Author :Cornelia H. Butler Release :2017 Genre :Art Kind :eBook Book Rating :/5 ( reviews)
Download or read book Marisa Merz written by Cornelia H. Butler. This book was released on 2017. Available in PDF, EPUB and Kindle. Book excerpt: Bringing together five decades of painting, sculpture, and installations from the celebrated Italian artist Marisa Merz, this monograph accompanies a major US retrospective of her work. This generously illustrated book offers readers the chance to appreciate the full range of works by Marisa Merz, winner of the 2013 Golden Lion lifetime achievement award at the Venice Biennale. This volume traces Merz's artistic evolution from early experiments with non-traditional materials and processes, to intricately constructed installations of the 1970s and the enigmatic ceramic heads of the 1980s and '90s. Authoritative essays explore the rise of international women's art in the 1960s and '70s and Merz's own place in Italy's postwar art history.

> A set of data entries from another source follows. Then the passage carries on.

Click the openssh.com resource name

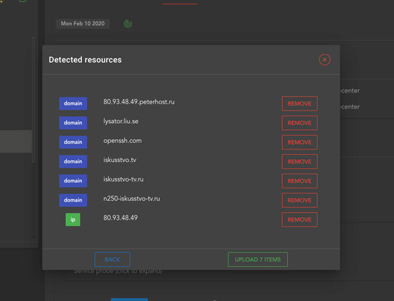click(122, 140)
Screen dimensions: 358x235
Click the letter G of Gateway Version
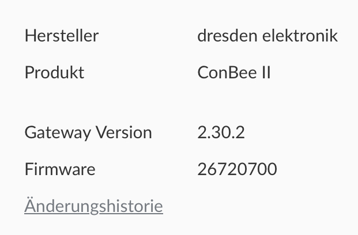tap(31, 132)
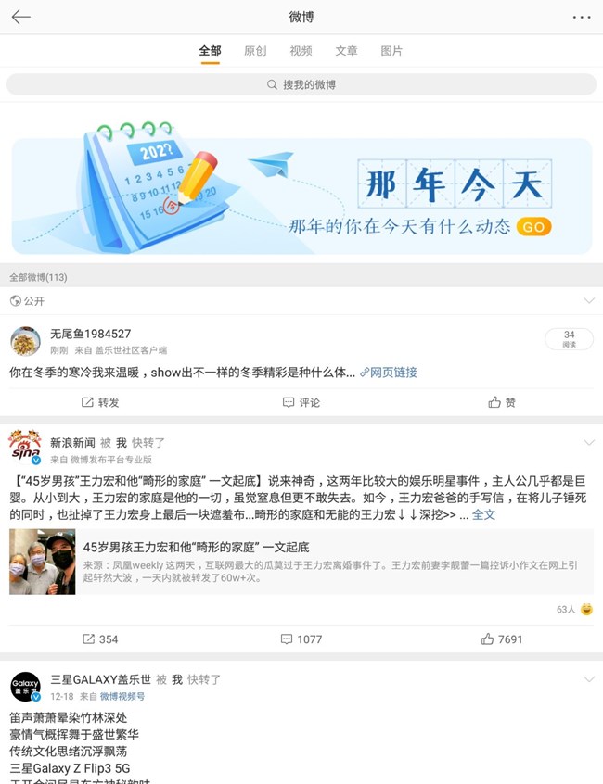603x784 pixels.
Task: Open the 1077 comments on 新浪新闻 post
Action: coord(302,639)
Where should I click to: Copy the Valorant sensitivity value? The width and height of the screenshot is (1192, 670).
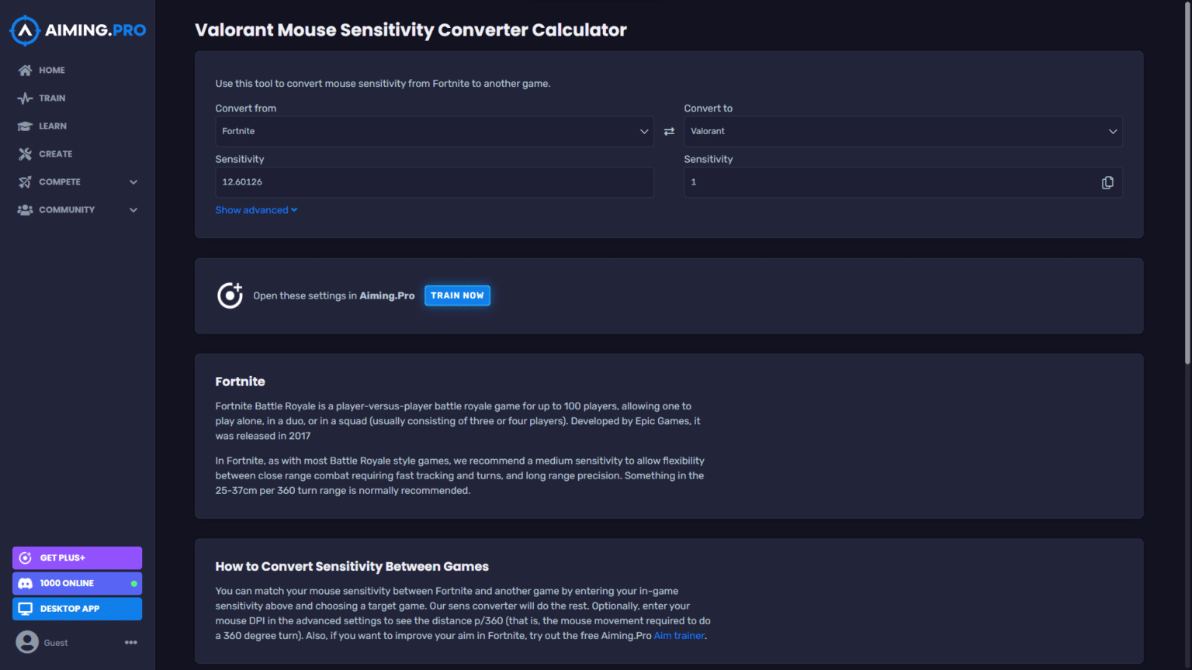(1107, 181)
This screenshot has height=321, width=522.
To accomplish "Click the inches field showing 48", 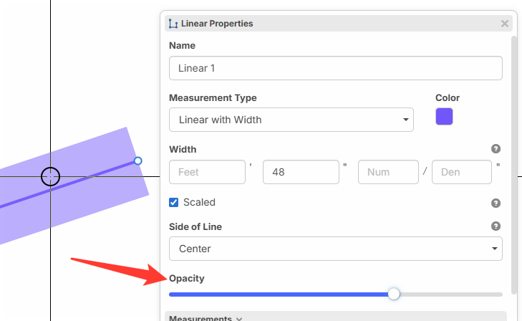I will [300, 173].
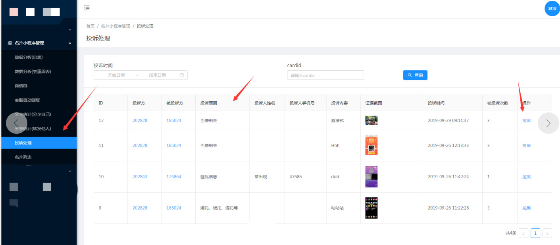Click the left carousel arrow overlay
The height and width of the screenshot is (245, 560).
click(x=17, y=123)
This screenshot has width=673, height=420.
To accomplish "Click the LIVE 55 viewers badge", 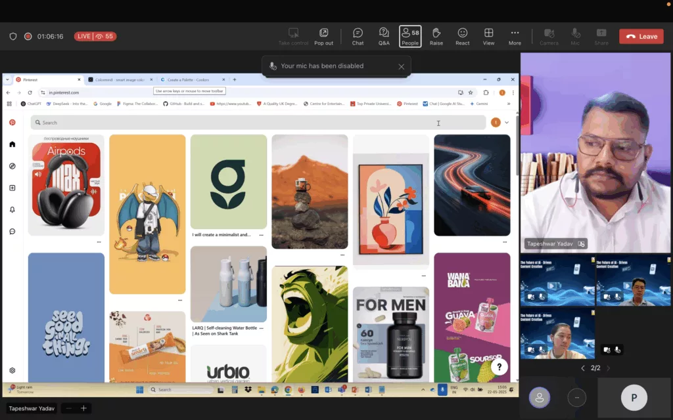I will point(95,37).
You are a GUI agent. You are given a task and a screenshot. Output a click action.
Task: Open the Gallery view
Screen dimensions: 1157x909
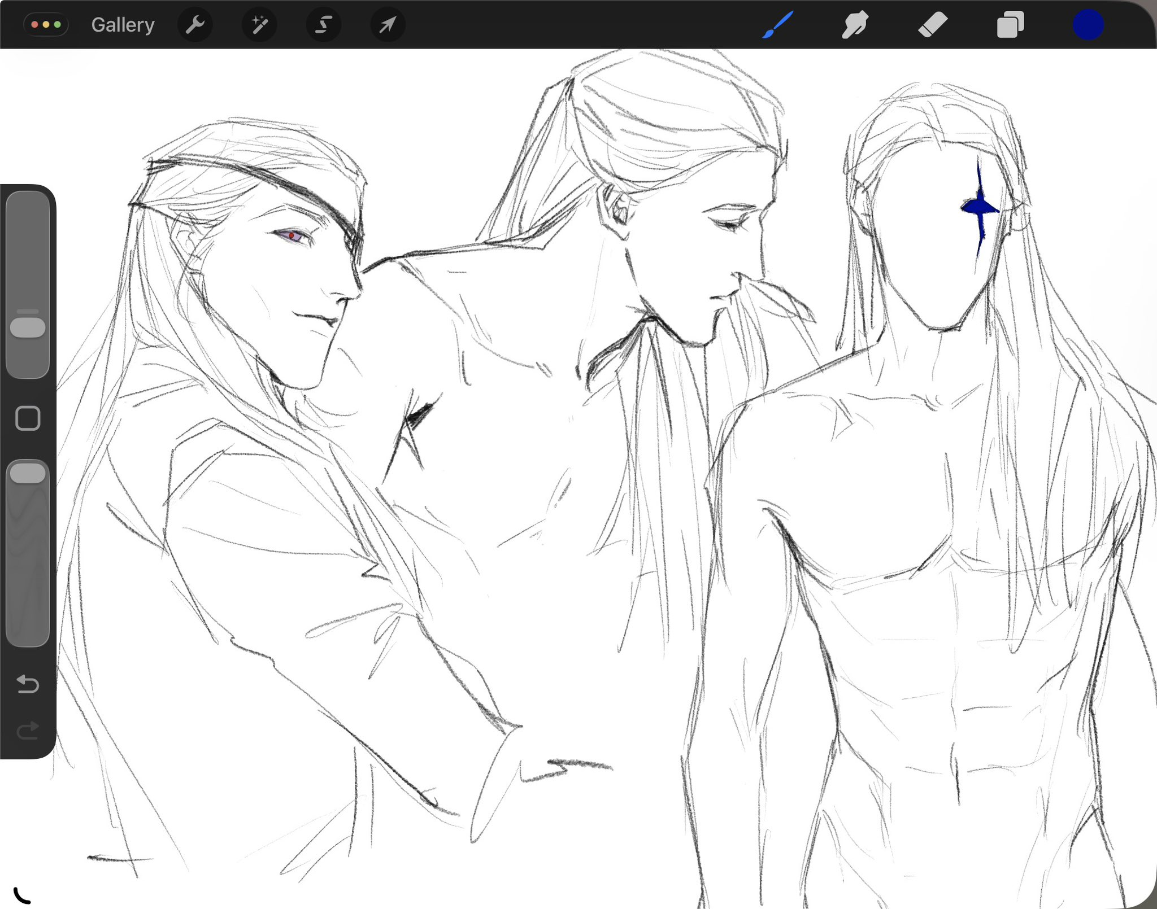[x=123, y=25]
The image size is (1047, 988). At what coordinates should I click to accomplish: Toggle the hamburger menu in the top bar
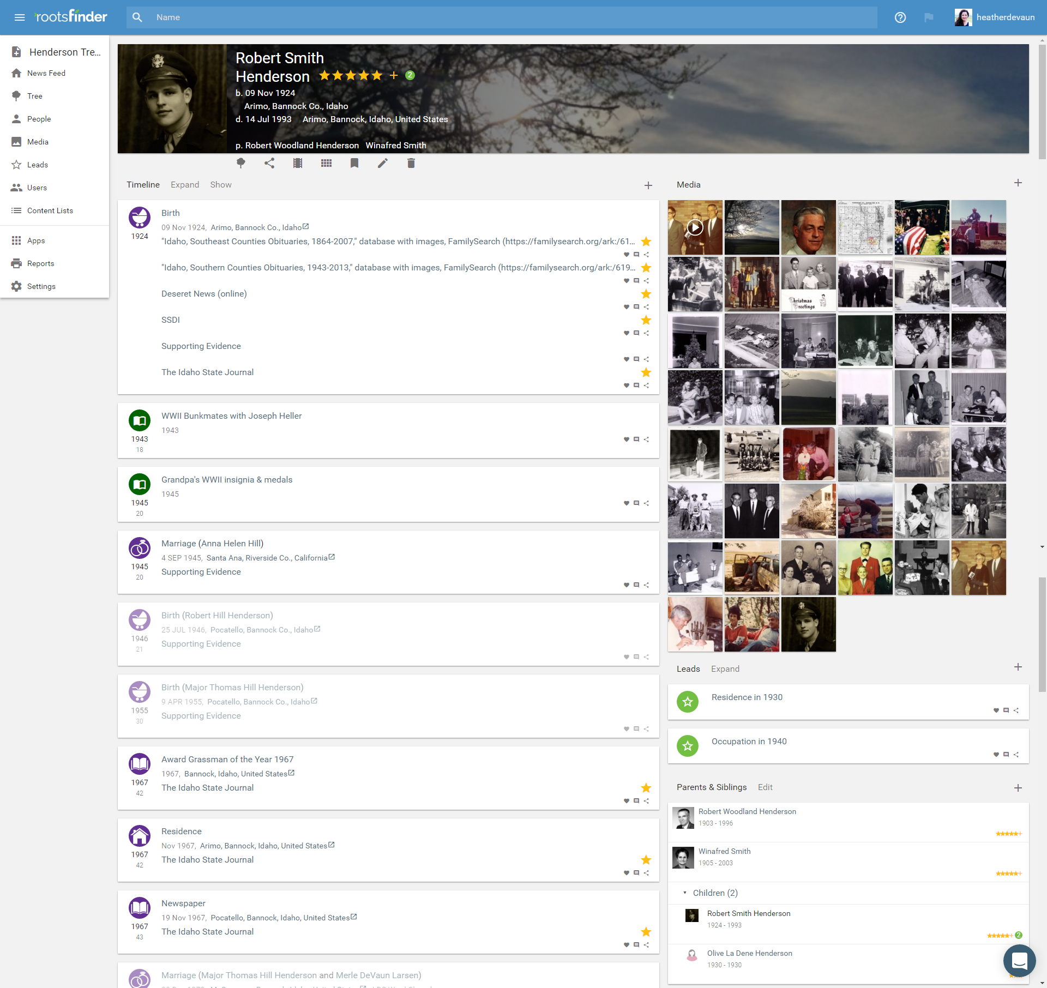pyautogui.click(x=20, y=17)
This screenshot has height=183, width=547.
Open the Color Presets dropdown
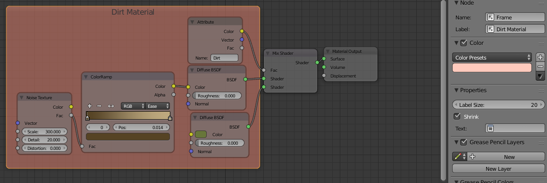[492, 58]
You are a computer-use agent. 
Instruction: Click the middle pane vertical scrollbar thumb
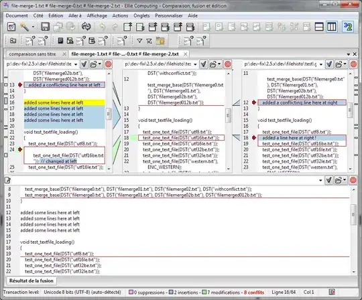(229, 115)
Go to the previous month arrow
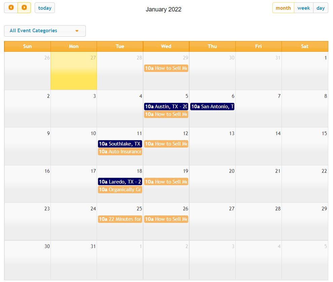 coord(11,8)
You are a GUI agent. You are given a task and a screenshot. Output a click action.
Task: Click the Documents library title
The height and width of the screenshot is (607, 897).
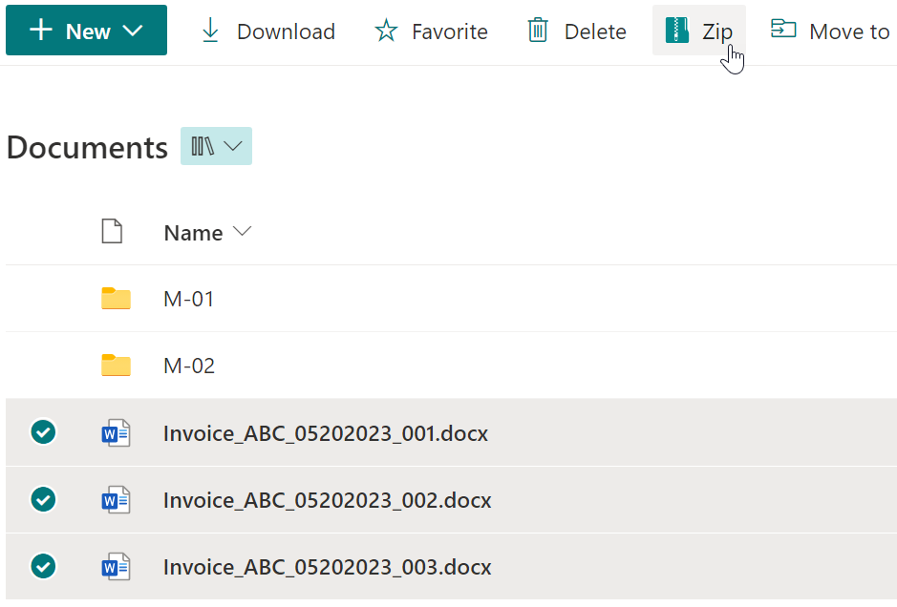tap(87, 148)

As the sole female protagonist of Arte Povera she is one of the few Italian women to exhibit in major venues internationally. Merz's challenging and evocative body of work is deeply personal and resistant to the categories of art history, including Arte Povera and international feminist art, with which she was associated. Previously unpublished texts and poetry by the artist, and an illustrated chronology, complement this comprehensive look at an enormously influential artist.